Spatiotemporal metabolic responses to water deficit stress in distinct leaf cell-types of poplar

Front Plant Sci. 2024 Mar 1:15:1346853. doi: 10.3389/fpls.2024.1346853. eCollection 2024.

Abstract

The impact of water-deficit (WD) stress on plant metabolism has been predominantly studied at the whole tissue level. However, plant tissues are made of several distinct cell types with unique and differentiated functions, which limits whole tissue 'omics'-based studies to determine only an averaged molecular signature arising from multiple cell types. Advancements in spatial omics technologies provide an opportunity to understand the molecular mechanisms underlying plant responses to WD stress at distinct cell-type levels. Here, we studied the spatiotemporal metabolic responses of two poplar (Populus tremula× P. alba) leaf cell types -palisade and vascular cells- to WD stress using matrix-assisted laser desorption/ionization-mass spectrometry imaging (MALDI-MSI). We identified unique WD stress-mediated metabolic shifts in each leaf cell type when exposed to early and prolonged WD stresses and recovery from stress. During water-limited conditions, flavonoids and phenolic metabolites were exclusively accumulated in leaf palisade cells. However, vascular cells mainly accumulated sugars and fatty acids during stress and recovery conditions, respectively, highlighting the functional divergence of leaf cell types in response to WD stress. By comparing our MALDI-MSI metabolic data with whole leaf tissue gas chromatography-mass spectrometry (GC-MS)-based metabolic profile, we identified only a few metabolites including monosaccharides, hexose phosphates, and palmitic acid that showed a similar accumulation trend at both cell-type and whole leaf tissue levels. Overall, this work highlights the potential of the MSI approach to complement the whole tissue-based metabolomics techniques and provides a novel spatiotemporal understanding of plant metabolic responses to WD stress. This will help engineer specific metabolic pathways at a cellular level in strategic perennial trees like poplars to help withstand future aberrations in environmental conditions and to increase bioenergy sustainability.

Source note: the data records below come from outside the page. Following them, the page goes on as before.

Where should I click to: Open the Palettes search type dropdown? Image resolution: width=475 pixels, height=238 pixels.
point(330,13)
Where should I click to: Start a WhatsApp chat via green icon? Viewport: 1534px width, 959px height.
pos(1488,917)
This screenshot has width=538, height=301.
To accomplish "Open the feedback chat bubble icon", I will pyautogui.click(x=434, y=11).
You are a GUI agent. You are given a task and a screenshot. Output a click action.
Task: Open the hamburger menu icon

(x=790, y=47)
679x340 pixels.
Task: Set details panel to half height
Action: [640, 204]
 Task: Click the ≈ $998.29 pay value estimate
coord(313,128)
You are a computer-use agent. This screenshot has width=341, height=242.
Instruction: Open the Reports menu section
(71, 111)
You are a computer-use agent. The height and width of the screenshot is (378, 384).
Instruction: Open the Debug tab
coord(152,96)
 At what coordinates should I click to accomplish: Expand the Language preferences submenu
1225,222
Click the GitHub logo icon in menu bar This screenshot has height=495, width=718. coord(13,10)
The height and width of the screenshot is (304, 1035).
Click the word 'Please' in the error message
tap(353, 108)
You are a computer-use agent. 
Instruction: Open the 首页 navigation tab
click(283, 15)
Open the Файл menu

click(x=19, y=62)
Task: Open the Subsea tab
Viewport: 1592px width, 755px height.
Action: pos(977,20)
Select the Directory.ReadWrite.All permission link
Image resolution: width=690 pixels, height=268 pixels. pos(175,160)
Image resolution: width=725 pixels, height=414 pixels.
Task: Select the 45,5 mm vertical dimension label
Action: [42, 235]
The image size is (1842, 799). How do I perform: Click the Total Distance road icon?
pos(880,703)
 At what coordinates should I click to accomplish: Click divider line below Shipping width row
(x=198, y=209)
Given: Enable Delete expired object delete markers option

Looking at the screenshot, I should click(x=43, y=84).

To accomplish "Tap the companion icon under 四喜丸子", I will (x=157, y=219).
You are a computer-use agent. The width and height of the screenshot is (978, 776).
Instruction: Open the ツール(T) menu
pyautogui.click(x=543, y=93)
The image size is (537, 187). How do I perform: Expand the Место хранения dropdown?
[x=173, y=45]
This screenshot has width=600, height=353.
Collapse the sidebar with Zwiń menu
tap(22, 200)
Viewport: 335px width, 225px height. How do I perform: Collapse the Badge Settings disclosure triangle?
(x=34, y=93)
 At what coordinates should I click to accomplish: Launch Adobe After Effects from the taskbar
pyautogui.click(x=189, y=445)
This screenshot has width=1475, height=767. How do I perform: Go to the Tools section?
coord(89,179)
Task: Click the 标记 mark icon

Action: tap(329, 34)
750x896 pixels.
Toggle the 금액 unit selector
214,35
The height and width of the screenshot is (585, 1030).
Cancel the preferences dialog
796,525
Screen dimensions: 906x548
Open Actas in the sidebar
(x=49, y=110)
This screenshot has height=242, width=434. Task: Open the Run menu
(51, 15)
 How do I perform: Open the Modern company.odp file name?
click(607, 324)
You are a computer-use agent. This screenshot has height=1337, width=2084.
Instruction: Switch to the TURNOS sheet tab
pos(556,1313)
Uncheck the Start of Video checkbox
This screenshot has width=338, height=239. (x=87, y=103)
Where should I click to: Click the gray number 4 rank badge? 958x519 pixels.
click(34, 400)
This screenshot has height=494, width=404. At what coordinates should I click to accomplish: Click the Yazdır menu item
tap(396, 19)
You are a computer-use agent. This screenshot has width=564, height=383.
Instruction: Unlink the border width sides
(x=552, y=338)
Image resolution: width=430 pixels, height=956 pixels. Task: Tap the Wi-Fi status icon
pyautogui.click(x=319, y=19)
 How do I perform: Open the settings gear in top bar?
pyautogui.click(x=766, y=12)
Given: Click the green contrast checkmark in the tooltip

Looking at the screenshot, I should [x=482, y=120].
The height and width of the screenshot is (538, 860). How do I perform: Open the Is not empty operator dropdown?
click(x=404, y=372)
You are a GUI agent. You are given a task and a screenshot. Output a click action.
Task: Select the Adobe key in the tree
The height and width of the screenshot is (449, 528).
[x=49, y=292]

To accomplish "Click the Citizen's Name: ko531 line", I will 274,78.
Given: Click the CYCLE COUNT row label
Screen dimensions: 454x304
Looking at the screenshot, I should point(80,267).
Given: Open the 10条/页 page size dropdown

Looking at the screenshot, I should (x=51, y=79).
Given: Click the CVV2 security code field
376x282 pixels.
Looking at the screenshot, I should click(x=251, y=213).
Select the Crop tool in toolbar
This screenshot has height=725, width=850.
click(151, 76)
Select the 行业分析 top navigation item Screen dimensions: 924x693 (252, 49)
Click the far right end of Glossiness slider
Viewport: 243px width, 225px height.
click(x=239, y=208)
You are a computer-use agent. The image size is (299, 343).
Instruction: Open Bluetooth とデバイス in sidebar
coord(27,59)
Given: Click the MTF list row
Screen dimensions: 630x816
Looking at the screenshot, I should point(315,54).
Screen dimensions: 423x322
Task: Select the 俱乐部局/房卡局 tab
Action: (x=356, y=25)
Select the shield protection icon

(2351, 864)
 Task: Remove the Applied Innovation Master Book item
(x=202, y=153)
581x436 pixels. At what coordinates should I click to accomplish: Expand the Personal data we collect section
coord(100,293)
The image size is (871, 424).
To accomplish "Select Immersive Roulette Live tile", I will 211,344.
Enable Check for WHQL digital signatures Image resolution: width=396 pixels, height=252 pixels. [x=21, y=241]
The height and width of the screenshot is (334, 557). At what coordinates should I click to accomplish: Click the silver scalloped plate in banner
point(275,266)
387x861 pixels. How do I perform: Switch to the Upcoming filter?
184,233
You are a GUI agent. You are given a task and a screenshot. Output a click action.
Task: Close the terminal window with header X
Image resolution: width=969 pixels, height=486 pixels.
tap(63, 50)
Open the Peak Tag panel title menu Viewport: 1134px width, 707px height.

Keywords: MALDI-MSI imaging; drought; palisade mesophyll; secondary metabolites; spatial metabolomics; vascular.

Grants and funding

The author(s) declare financial support was received for the research, authorship, and/or publication of this article. This work was supported by funding from the Biological and Environmental Research (BER) in the U.S. Department of Energy (DOE) Office of Science, Genomic Science Program, Biosystems Design to Enable Next-Generation Biofuels (SyPro Poplar project, Award Number: DE-SC0018347). Part of this work was conducted at EMSL (Environmnetal Molecular Sciences Laboratory), a DOE Office of Science User Facility sponsored by the Office of Biological and Environmental Research and operated under Contract No. DE-AC05-76RL01830, located at Pacific Northwest National Laboratory (PNNL).